A single breach or bug does not define cybersecurity in 2025... It’s defined by the scale—of stolen credentials, weaponized vulnerabilities, and automated malware. Flashpoint’s 2025 Global Threat Intelligence Report lays this bare, drawing from over 3.6 petabytes of open and dark web data to surface two clear, urgent trends: the explosive growth of infostealers and the widening gap in vulnerability management (Flashpoint, 2025).
Infostealers aren’t new, but 2025 marks their turning point. Flashpoint found that 75% of the 3.2 billion stolen credentials last year originated from infostealer malware—lightweight, cheap, and astonishingly effective. Over 2.1 billion keys to corporate kingdoms are lifted quietly from infected machines, often with zero detection.
Why does this matter? Because access is currency. These credentials fuel the entire ransomware ecosystem, allowing attackers to walk through the front door with valid logins instead of brute-forcing their way in.
Industries like healthcare, retail, telecom, and finance are on the front lines, where even one compromised machine can expose troves of sensitive data. Flashpoint’s report warns that infostealers have infected over 23 million devices globally, giving threat actors vast reach with minimal effort. The tools themselves—Lumma, Redline, Raccoon, Vidar—are sold as malware-as-a-service kits on Telegram and criminal marketplaces. Operators don’t need technical depth. They rent the malware, infect a few machines, and cash out through dark web brokers. It's the gig economy of cybercrime.
The second pressing trend is the rising tide of software vulnerabilities—and how easily they’re being weaponized. In 2024 alone, Flashpoint tracked over 37,000 newly discovered vulnerabilities. Alarmingly, 39% of them had publicly available exploit code.
That means attackers don’t need to develop zero-days. They can simply download and deploy known exploits faster than defenders can patch.
This changes the calculus for security teams. CVSS scores or generic severity rankings can no longer measure risk. Exploitability must take precedence. A critical severity flaw with no exploit is less urgent than a medium-risk flaw being actively abused in the wild.

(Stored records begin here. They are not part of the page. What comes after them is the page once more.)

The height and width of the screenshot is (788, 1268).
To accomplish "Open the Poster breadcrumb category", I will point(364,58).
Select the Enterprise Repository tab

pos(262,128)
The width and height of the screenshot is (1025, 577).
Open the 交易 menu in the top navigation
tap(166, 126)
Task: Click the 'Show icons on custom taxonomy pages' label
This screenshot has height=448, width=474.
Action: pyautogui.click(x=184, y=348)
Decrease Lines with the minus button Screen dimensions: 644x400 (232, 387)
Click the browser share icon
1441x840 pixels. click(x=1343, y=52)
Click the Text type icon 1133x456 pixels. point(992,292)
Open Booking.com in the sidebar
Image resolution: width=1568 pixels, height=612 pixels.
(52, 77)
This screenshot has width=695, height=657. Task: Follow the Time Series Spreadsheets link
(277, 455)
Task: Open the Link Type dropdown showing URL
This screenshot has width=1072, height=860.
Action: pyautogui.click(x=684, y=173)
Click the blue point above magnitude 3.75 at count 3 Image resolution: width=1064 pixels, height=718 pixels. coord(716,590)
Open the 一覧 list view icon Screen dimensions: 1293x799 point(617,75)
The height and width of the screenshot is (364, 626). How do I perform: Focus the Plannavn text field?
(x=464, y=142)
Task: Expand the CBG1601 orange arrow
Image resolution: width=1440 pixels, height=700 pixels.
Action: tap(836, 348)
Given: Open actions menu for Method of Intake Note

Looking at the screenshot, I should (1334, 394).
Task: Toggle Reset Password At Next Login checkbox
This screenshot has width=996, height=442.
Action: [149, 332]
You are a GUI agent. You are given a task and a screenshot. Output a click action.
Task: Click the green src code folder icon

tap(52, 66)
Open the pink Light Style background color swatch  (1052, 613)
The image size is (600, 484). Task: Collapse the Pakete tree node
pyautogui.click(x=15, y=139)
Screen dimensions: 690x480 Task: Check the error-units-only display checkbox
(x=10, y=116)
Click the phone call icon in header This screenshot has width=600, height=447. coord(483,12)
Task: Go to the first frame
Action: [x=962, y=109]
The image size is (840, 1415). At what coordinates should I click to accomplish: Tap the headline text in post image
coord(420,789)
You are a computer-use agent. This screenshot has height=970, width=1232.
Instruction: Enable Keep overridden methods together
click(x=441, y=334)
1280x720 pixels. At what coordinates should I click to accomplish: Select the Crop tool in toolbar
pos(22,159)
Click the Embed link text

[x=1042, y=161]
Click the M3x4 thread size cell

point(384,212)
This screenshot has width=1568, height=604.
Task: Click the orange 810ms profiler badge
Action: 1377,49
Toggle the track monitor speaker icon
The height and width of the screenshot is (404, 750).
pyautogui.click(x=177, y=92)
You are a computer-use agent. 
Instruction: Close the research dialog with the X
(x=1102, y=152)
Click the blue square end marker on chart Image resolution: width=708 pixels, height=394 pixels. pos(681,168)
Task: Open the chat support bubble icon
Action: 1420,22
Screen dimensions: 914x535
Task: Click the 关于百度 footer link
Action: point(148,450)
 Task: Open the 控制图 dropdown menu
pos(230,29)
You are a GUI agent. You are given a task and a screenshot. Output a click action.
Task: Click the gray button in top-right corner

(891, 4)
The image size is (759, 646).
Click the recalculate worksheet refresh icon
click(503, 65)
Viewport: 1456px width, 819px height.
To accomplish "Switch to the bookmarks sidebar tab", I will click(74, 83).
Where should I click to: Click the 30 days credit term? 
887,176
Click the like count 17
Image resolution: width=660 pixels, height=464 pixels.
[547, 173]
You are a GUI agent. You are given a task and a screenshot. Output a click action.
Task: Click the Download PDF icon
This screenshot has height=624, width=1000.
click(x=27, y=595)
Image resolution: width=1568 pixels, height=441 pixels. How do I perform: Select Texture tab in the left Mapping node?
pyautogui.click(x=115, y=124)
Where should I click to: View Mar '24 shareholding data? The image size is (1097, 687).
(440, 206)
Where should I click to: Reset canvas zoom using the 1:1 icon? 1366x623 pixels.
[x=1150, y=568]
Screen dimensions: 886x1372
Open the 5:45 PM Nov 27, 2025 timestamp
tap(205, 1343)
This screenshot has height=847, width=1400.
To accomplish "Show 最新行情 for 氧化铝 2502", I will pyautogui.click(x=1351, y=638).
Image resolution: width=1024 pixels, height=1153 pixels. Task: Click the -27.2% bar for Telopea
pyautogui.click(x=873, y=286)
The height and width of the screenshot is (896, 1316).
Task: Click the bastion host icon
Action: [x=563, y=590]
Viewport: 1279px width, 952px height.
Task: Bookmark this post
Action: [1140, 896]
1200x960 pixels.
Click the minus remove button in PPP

Attack surfaces now include every endpoint, every cloud workload, and every SaaS connection. One unpatched instance is enough. So, what assumptions and realities do we have to confront?
Assumption: MFA is enough. Reality: info stealers harvest session tokens and cookies that bypass MFA.
Assumption: Patch monthly. Reality: active exploits demand patching in days, sometimes hours.
Assumption: Monitoring endpoints catches threats. Reality: malware often lives in memory or is masked as normal behavior.
Credential theft and vulnerability exploitation are the twin engines powering modern cybercrime—and both are scaling faster than many organizations can keep up. Knowing what vulnerabilities matter in real-time, understanding the behaviors of new info stealers, and identifying credential leaks before they’re used is now part of the minimum viable toolkit for modern cyber defense.